> Problem requirements
According to the forum thread below on fixed ratio trading, how much leverage can be obtained in the US by combining a leveraged ETF with a margin brokerage account?

> Document text
• • •
# Fixed Ratio Trading



## johenmo (1 February 2009)

Reading about this in Ryan's "The Trading Game".  I understand the maths but he jumps between contracts and shares like a barefoot man on hot coals (presume women would be too smart to walk on hot coals).

He claims smaller accounts will suffer under fixed fractional and benefit unde fixed ratio.

I understand Fixed Fractional and have my calculator setup in excel.  No problem here.

All the examples I can find show contracts.  Still learning, I may not know enough about contracts (like corn) to relate it to shares.

Can anyone explain this in simple terms?  I searched ASF.
Thanks


----------



## howardbandy (3 February 2009)

Greetings all --

In the interest of full disclosure -- I know Ryan Jones, have read his book, and have talked with him about Fixed Ratio Trading.  (I also have exchanged several emails with Ralph Vince, who will be mentioned in the next paragraph.)

Whether you are considering Ryan's Fixed Ratio or Ralph Vince's Fixed Fraction, you need several things:
1.  A trading system that works.  No foolishness about having just finished the backtesting and the in-sample results look good.  I mean you have actually traded it with real money and you are confident that it makes money and that you understand the characteristics of the system.  You must be knowledgeable and confident about the risk you take with each trade and the maximum loss you expect in the worst case.
2.  Ability to use leverage.  If you are trading shares and using no margin, neither position sizing method will help you.  Using margin allows you to increase your leverage to the extent that you can use margin.  You can get up to about 12 times leverage in the US if you combine a leveraged ETF with a margin brokerage account.  But, most of the examples given are using futures contracts, where you can buy essentially any number of contracts when you get a signal to buy.  You could also use options, or CFDs in Australia.

The two methods are quite a lot alike.
• • •
> Material supplied

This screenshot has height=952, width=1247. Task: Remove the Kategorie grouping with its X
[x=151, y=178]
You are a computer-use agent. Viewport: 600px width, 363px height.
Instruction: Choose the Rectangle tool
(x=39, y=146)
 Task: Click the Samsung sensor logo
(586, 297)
• • •
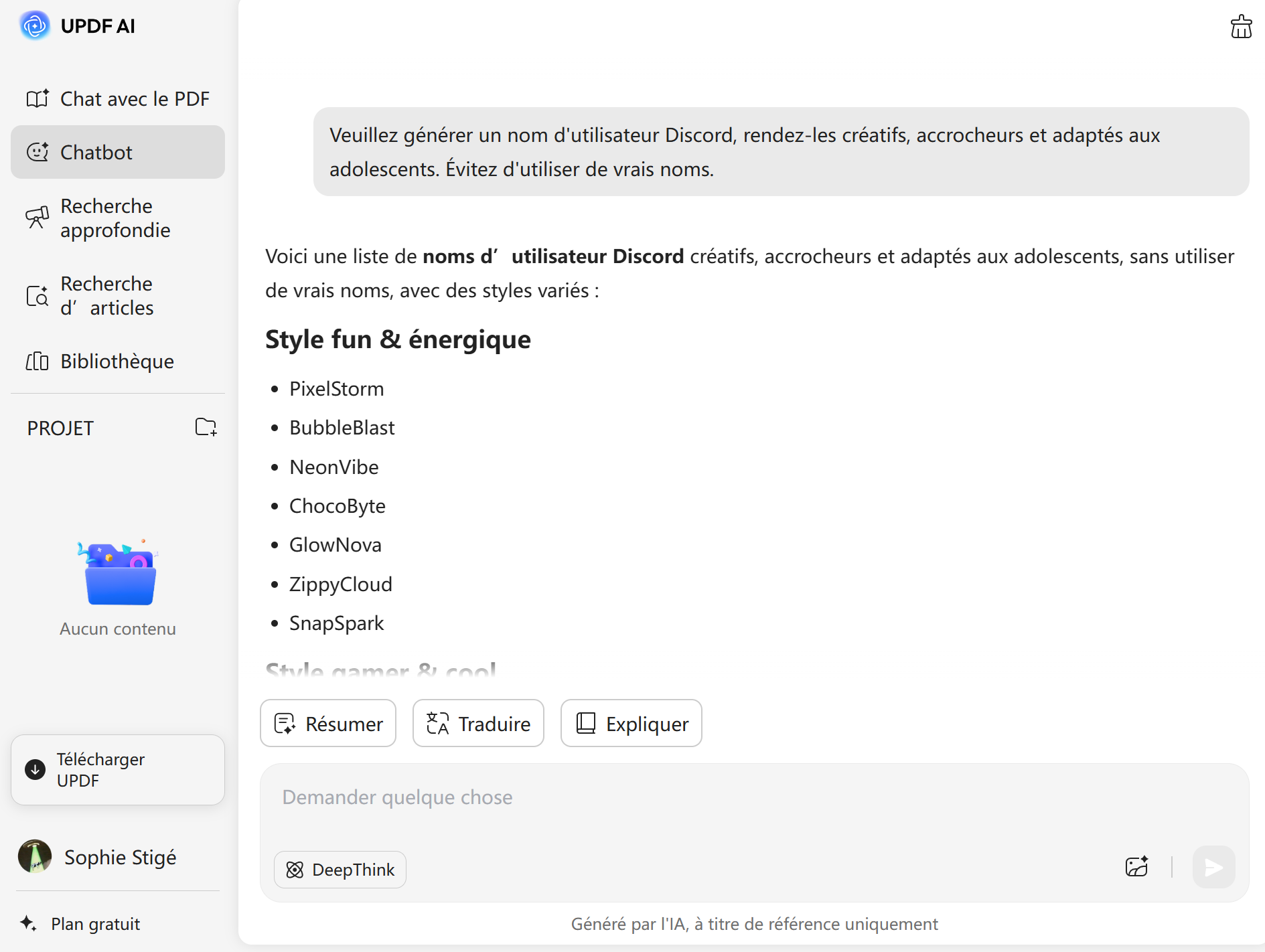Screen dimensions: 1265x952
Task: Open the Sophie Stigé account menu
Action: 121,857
• • •
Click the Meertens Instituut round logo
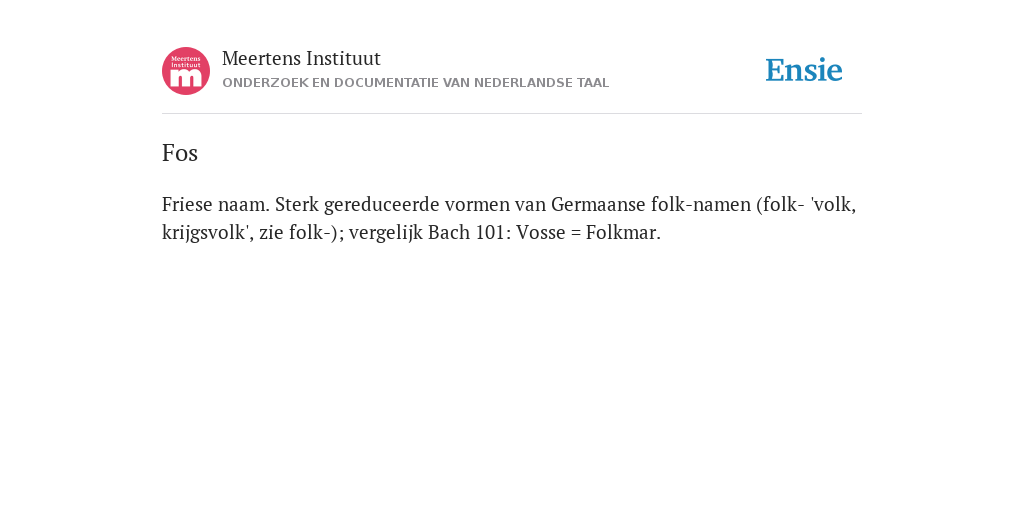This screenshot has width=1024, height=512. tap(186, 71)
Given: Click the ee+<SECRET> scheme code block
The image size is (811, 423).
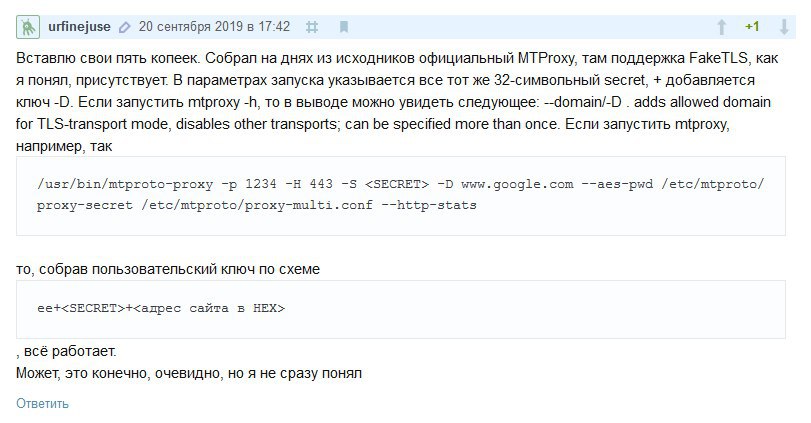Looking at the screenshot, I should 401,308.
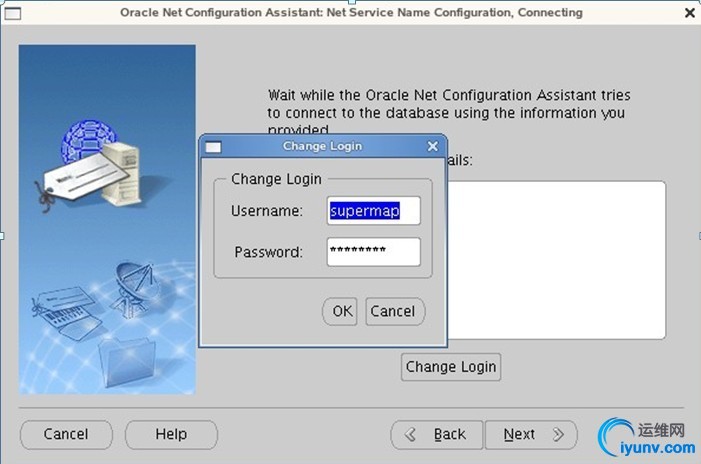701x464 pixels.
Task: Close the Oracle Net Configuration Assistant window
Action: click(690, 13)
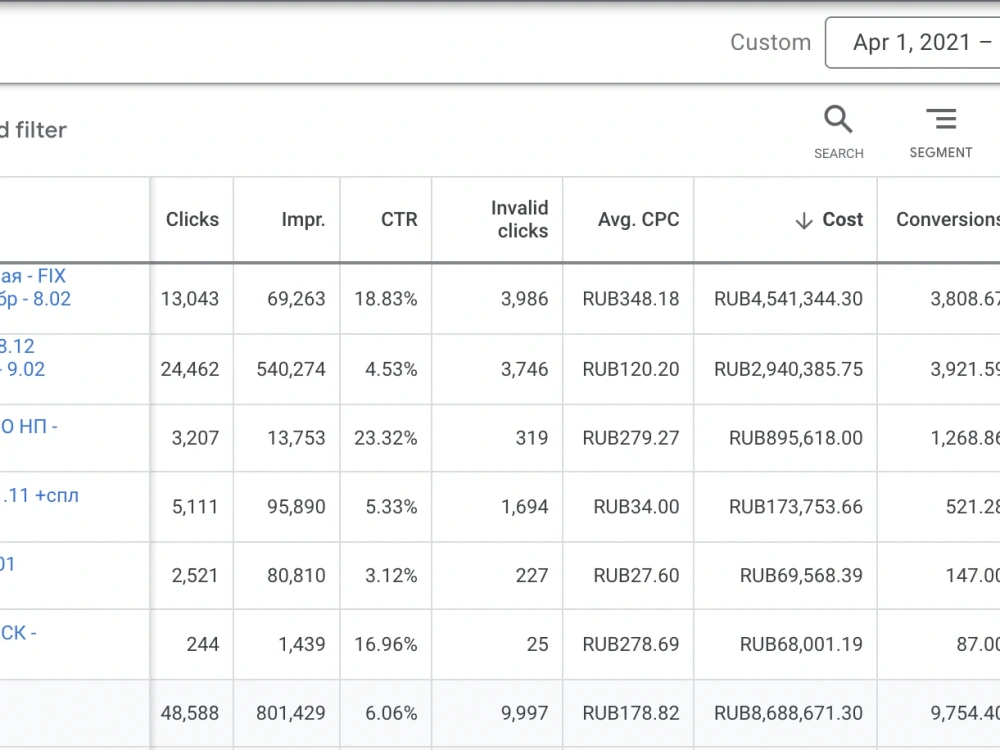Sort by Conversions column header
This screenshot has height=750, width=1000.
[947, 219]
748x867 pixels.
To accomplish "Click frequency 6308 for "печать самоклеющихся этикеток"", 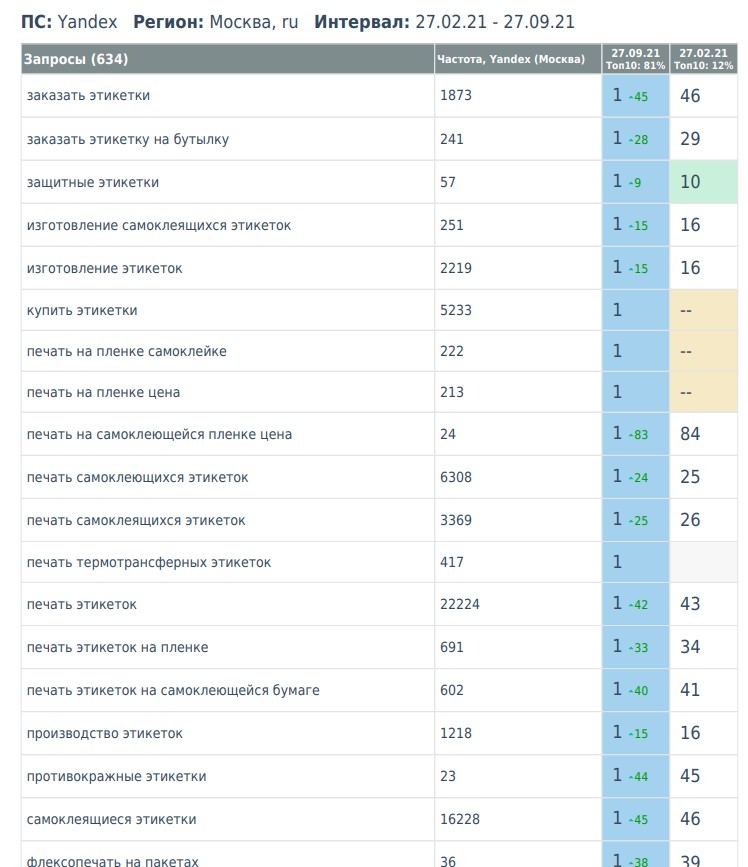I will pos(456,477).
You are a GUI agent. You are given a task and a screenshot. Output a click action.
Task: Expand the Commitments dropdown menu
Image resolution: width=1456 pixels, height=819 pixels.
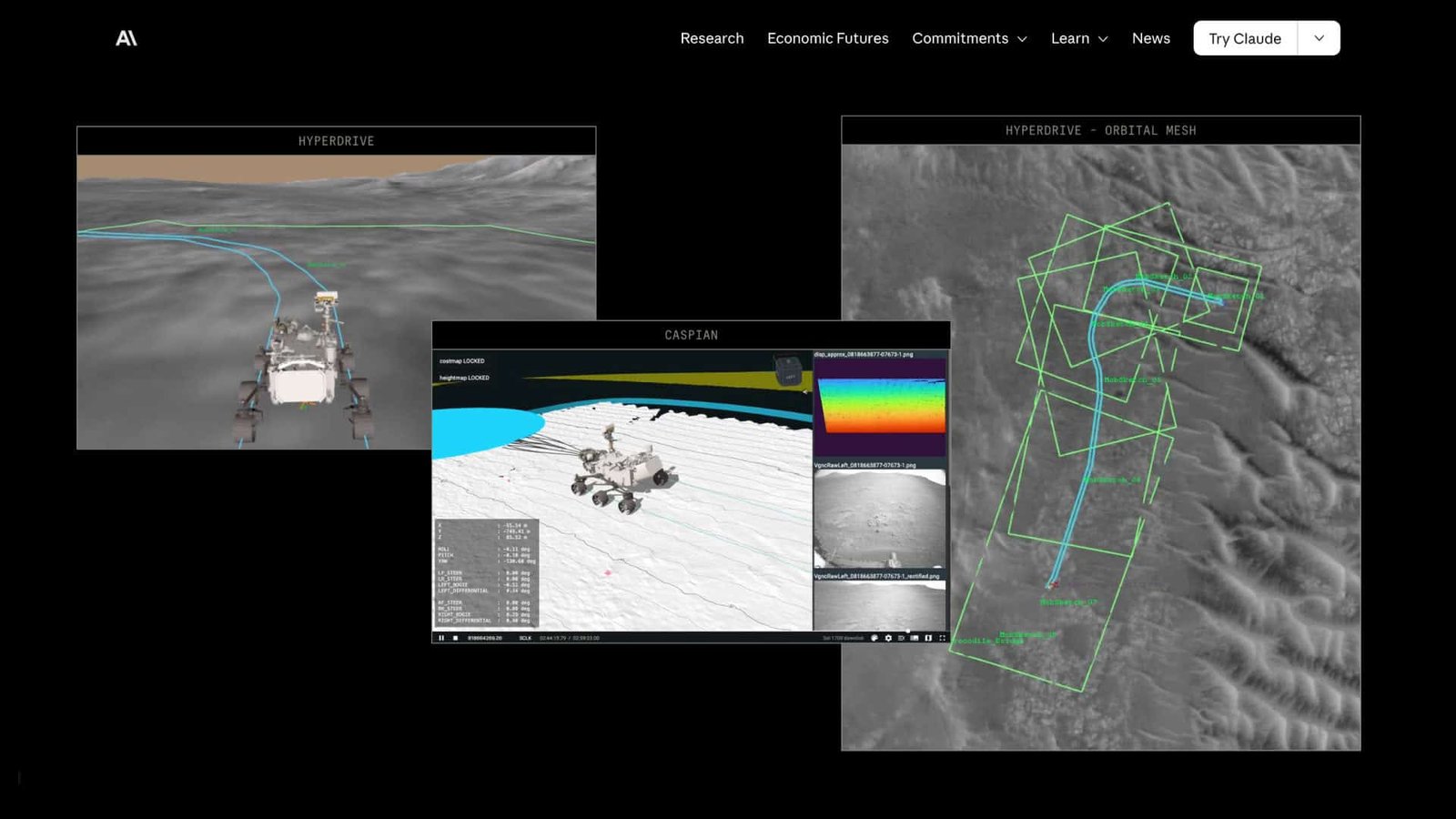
• • •
> Reply
Up to about 12 times leverage.